瘙痒在黑色素瘤中相对少见,约5%-10%患者出现,但需高度警惕。若原有色素痣或斑块突然出现瘙痒,或伴随颜色、形状、边界变化,可能提示恶变。机制涉及黑色素细胞异常增殖刺激C型神经纤维,或肿瘤浸润皮肤深层引发免疫反应。瘙痒常为间歇性,夜间或情绪波动时加重。
如默克尔细胞癌、皮脂腺癌等,瘙痒发生率低于5%。这些肿瘤多表现为快速生长的肿块,瘙痒可能为局部压迫或感染所致,但临床资料有限,需依赖病理检查确诊。
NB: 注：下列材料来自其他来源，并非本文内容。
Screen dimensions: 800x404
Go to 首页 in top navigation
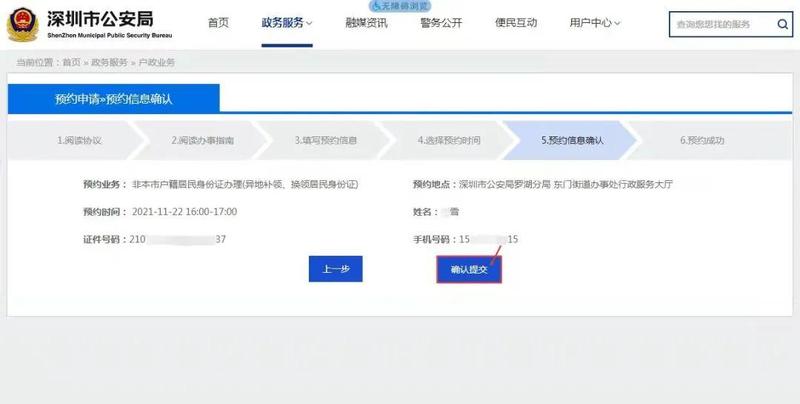[219, 23]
瘙痒需与湿疹、银屑病、荨麻疹等良性皮肤病区分。良性瘙痒通常对称分布、反复发作,而皮肤癌相关瘙痒多局限于单一病灶,且对常规抗组胺药反应差。对于超过6周、无明确诱因的局限性瘙痒,应进行皮肤镜检查。
若发现皮肤出现固定性瘙痒伴新生物、溃疡或色素变化,需及时就医。活检是确诊金标准,包括切除或穿刺取样。治疗原发肿瘤后,瘙痒通常缓解,但术后瘢痕可能继发瘙痒,需对症处理。局部外用利多卡因、口服加巴喷丁等可辅助控制症状。
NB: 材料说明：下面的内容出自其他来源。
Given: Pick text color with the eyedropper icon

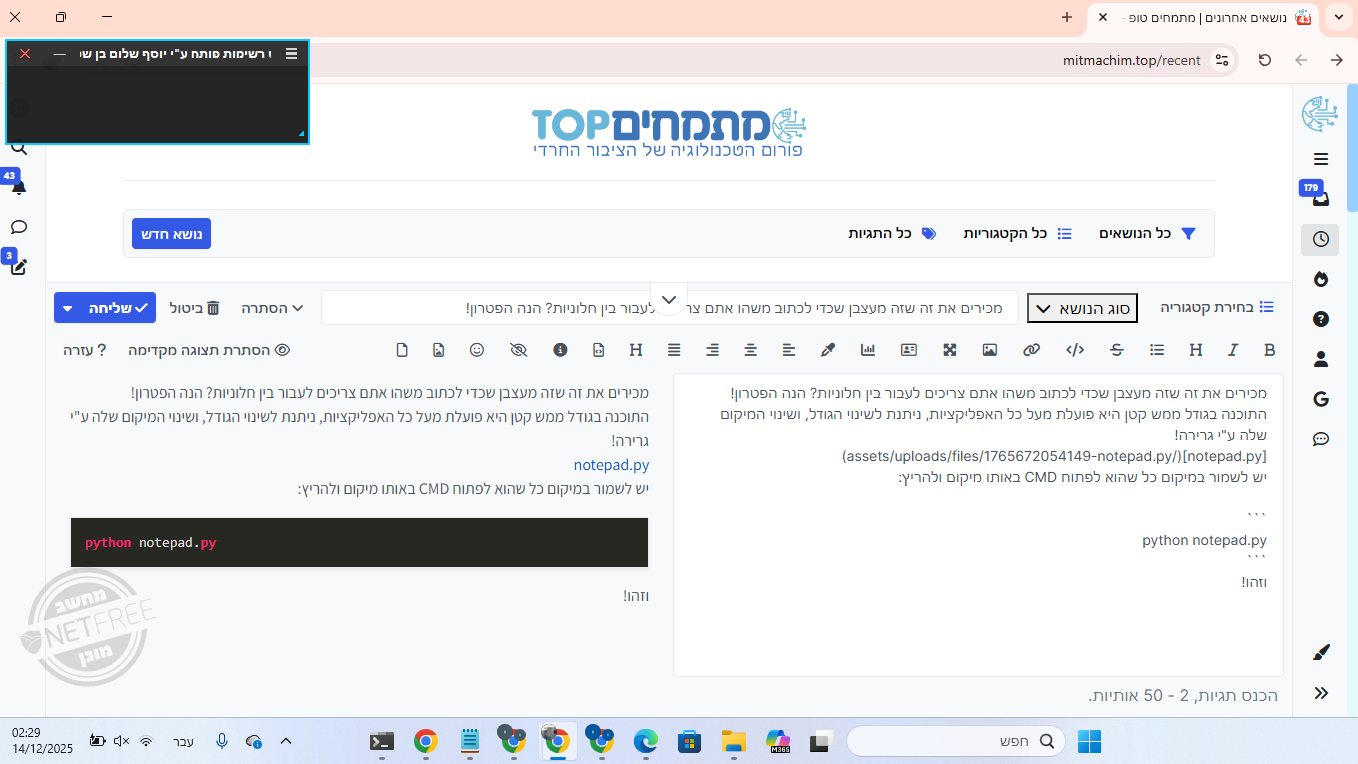Looking at the screenshot, I should click(x=827, y=350).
皮肤癌相关瘙痒需结合病灶形态、生长速度及家族史评估,不可仅凭瘙痒排除或确认诊断。定期自我皮肤检查,注意对称性、边界、颜色、直径的变化,高危人群如长期日晒者、器官移植患者应每年接受专业筛查。早期发现可提高治愈率,避免延误治疗。